The destination country of the shipment must match the country where your designated broker operates.1FedEx. International Shipping and Customs Broker Options If you ship paper air waybills, you can also specify the broker’s name and check the broker selection box directly on the waybill itself.

The Broker Select Option Fee

FedEx charges a $55-per-shipment surcharge for using Broker Select, effective January 5, 2026. The fee applies to FedEx International Priority Express, FedEx International Priority, FedEx International Economy, FedEx International Priority Freight, FedEx International Economy Freight, and FedEx International Deferred Freight.9FedEx. Service Guide This is on top of your broker’s own clearance fees, so factor both into your landed cost calculations.

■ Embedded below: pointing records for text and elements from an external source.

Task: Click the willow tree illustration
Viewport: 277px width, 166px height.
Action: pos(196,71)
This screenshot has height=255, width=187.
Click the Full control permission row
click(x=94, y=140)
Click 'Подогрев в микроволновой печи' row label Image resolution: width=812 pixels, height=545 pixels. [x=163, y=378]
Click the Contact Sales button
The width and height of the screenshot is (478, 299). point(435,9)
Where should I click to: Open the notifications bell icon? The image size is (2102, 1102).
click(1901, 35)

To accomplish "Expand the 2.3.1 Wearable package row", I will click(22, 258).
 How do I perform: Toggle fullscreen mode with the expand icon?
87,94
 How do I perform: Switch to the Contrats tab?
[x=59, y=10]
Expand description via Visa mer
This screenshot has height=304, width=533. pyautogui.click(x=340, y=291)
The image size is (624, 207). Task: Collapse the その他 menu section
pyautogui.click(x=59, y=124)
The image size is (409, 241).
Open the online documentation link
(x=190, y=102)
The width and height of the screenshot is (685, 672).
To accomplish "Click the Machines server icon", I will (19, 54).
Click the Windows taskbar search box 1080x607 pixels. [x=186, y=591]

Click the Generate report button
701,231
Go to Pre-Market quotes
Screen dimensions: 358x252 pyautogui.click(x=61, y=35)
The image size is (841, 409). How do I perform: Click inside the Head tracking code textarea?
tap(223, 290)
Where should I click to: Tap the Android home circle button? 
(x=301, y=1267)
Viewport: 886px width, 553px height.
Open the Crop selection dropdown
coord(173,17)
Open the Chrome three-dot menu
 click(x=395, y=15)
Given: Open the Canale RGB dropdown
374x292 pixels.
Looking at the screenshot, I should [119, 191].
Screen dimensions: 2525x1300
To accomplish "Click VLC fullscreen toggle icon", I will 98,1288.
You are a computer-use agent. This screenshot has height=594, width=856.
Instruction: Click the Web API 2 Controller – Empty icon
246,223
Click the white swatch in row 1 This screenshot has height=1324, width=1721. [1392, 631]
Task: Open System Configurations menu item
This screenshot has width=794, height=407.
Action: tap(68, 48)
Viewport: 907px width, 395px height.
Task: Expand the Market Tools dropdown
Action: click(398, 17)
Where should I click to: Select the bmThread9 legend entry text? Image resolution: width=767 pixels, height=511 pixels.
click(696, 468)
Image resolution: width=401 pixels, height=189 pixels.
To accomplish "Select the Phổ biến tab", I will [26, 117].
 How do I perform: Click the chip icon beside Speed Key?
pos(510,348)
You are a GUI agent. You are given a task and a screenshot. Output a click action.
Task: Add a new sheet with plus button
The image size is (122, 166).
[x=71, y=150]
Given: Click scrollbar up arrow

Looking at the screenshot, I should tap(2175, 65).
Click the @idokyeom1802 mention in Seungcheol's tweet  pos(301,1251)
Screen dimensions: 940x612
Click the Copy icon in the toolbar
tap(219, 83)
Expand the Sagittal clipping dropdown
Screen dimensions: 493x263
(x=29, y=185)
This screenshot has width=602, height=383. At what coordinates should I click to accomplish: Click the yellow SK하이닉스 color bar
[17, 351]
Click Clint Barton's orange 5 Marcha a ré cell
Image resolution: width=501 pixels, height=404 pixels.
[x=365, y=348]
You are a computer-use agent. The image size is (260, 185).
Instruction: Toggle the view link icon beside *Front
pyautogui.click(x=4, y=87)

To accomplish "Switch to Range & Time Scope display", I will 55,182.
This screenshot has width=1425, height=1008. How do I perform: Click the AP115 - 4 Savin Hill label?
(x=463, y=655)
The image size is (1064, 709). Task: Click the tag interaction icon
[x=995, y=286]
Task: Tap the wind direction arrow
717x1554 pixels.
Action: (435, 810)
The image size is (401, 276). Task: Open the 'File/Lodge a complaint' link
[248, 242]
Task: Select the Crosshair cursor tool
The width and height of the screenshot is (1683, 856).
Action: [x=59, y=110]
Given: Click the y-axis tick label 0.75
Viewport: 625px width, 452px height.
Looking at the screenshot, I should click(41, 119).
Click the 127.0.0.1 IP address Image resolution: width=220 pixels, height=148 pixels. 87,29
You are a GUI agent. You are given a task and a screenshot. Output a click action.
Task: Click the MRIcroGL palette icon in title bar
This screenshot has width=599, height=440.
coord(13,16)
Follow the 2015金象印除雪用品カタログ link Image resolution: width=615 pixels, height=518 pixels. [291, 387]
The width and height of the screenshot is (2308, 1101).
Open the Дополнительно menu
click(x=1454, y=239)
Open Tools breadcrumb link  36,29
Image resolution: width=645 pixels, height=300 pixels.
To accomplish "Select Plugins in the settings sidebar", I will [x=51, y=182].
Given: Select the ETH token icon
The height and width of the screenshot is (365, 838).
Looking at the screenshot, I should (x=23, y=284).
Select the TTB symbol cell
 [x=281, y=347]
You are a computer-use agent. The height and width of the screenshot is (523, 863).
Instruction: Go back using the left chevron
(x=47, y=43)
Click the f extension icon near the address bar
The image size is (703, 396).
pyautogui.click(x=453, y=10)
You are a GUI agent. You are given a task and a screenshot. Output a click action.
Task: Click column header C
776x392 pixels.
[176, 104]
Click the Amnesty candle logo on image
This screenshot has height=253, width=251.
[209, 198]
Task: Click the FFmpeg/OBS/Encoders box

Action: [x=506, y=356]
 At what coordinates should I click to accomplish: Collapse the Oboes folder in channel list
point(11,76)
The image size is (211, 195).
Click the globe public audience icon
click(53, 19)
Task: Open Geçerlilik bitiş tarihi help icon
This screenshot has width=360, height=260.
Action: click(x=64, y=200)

Separately, if your shipment requires FedEx to advance duty and tax payments on your behalf before your broker takes over, the duty and tax forwarding fee is the greater of $15 or 2% of duty, tax, and merchandise processing charges for shipments with a customs value of $800 or less. For shipments valued above $800, the fee rises to the greater of $29 or 2% of those charges.10FedEx. Additional Shipping Fees

What Happens After Your Broker Is Designated

When a shipment arrives in the destination country under Broker Select, FedEx routes it to the customs-approved in-bond location closest to your broker. FedEx then notifies your broker, who takes over the entry process — filing the customs entry, classifying the goods, arranging for any inspections, and paying duties on your behalf if your arrangement with the broker includes that service. Once clearance is complete, FedEx can pick the shipment back up and deliver it to the final destination if you selected that option when shipping.

Watch your first few shipments after setting up Broker Select. Confirm that your broker is actually receiving notifications and that shipments are clearing without delays. If the broker’s contact information was entered incorrectly in Ship Manager, FedEx may not be able to reach them, and your goods could sit at the in-bond facility accumulating storage charges. Keeping your broker’s details current in your FedEx account settings avoids this entirely.

When Broker Select Makes Sense

The default broker-inclusive service works fine for most routine international shipments. Broker Select earns its $55 surcharge in a few specific scenarios. Importers dealing with regulated commodities — food products requiring FDA prior notice, pharmaceuticals, or goods subject to antidumping duties — often need a broker with deep expertise in those specific entry types. A generalist clearance service may get it done, but a specialist broker who files hundreds of similar entries a year will catch classification issues that save you money or keep your goods from being held.

Broker Select also makes sense when you import across multiple carriers. If you ship some goods via ocean freight and others via FedEx, using the same customs broker for all entries keeps your import records consistent and simplifies compliance audits. And if your shipment values regularly exceed $500,000, you are already operating under your own CBP bond rather than FedEx’s — at that point, having your own broker manage entries under that bond is a natural fit.